## DIRECTION A:
Duplicate the rows of Block 1 word for word, omitting the pictures.

## TEXT SEGMENT:
▶

Question

If $$r(t)$$ is the position vector of a moving point $$P$$, find its velocity, acceleration, and speed at the given time $$t$$.$$\mathbf{r}(t)=\frac{2}{t} \mathbf{i}+\frac{3}{t+1} \mathbf{j} ; \quad t=2$$

Answer

**step1 Determine the Velocity Vector Function**

The velocity vector $$\mathbf{v}(t)$$ is the first derivative of the position vector $$\mathbf{r}(t)$$ with respect to time $$t$$. To find $$\mathbf{v}(t)$$, we differentiate each component of $$\mathbf{r}(t)$$ with respect to $$t$$. Recall that $$\frac{d}{dt}(ct^n) = cnt^{n-1}$$ and $$\frac{d}{dt}(c(at+b)^n) = cna(at+b)^{n-1}$$.
The position vector is given as $$\mathbf{r}(t)=\frac{2}{t} \mathbf{i}+\frac{3}{t+1} \mathbf{j}$$.
We can rewrite the components using negative exponents for easier differentiation: $$r_x(t) = 2t^{-1}$$ and $$r_y(t) = 3(t+1)^{-1}$$.

◀

## DATA SUPPLIED:
▶

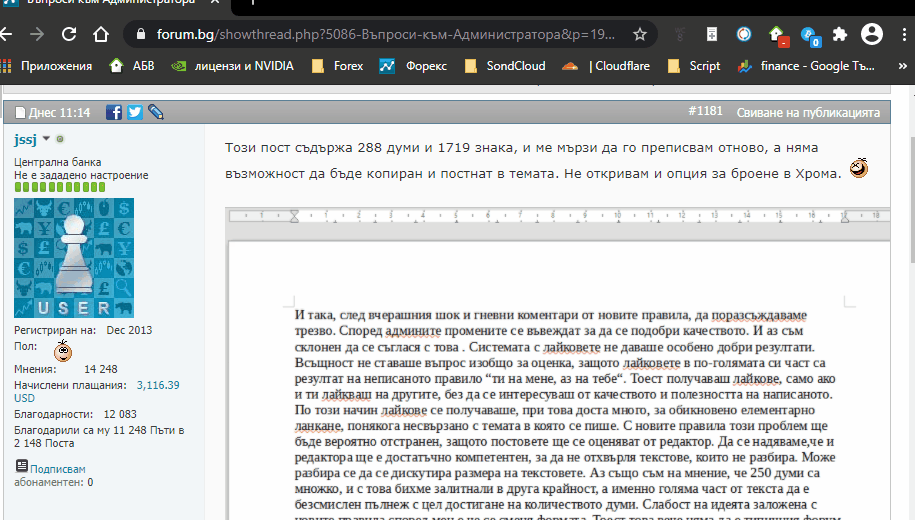Open Chrome three-dot menu
Viewport: 915px width, 520px height.
pyautogui.click(x=901, y=34)
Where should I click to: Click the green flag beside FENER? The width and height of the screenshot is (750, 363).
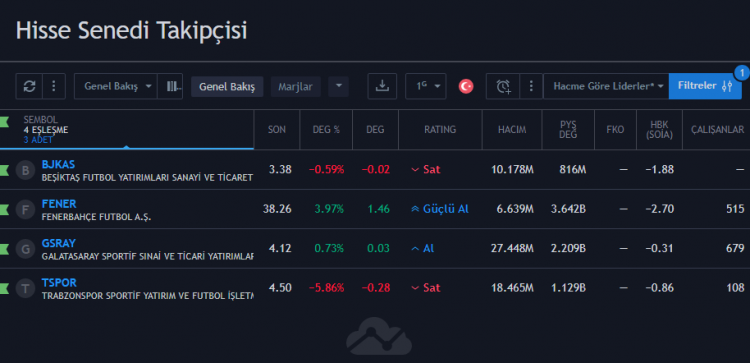point(4,209)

◀

## DIRECTION B:
According to the velocity problem, how is the velocity vector v(t) defined?

## WORKED ANSWER A:
Open Chrome three-dot menu
Viewport: 915px width, 520px height.
pyautogui.click(x=901, y=34)
Where should I click to: Click the green flag beside FENER? The width and height of the screenshot is (750, 363).
point(4,209)

## WORKED ANSWER B:
It is the first derivative of the position vector r(t) with respect to time t.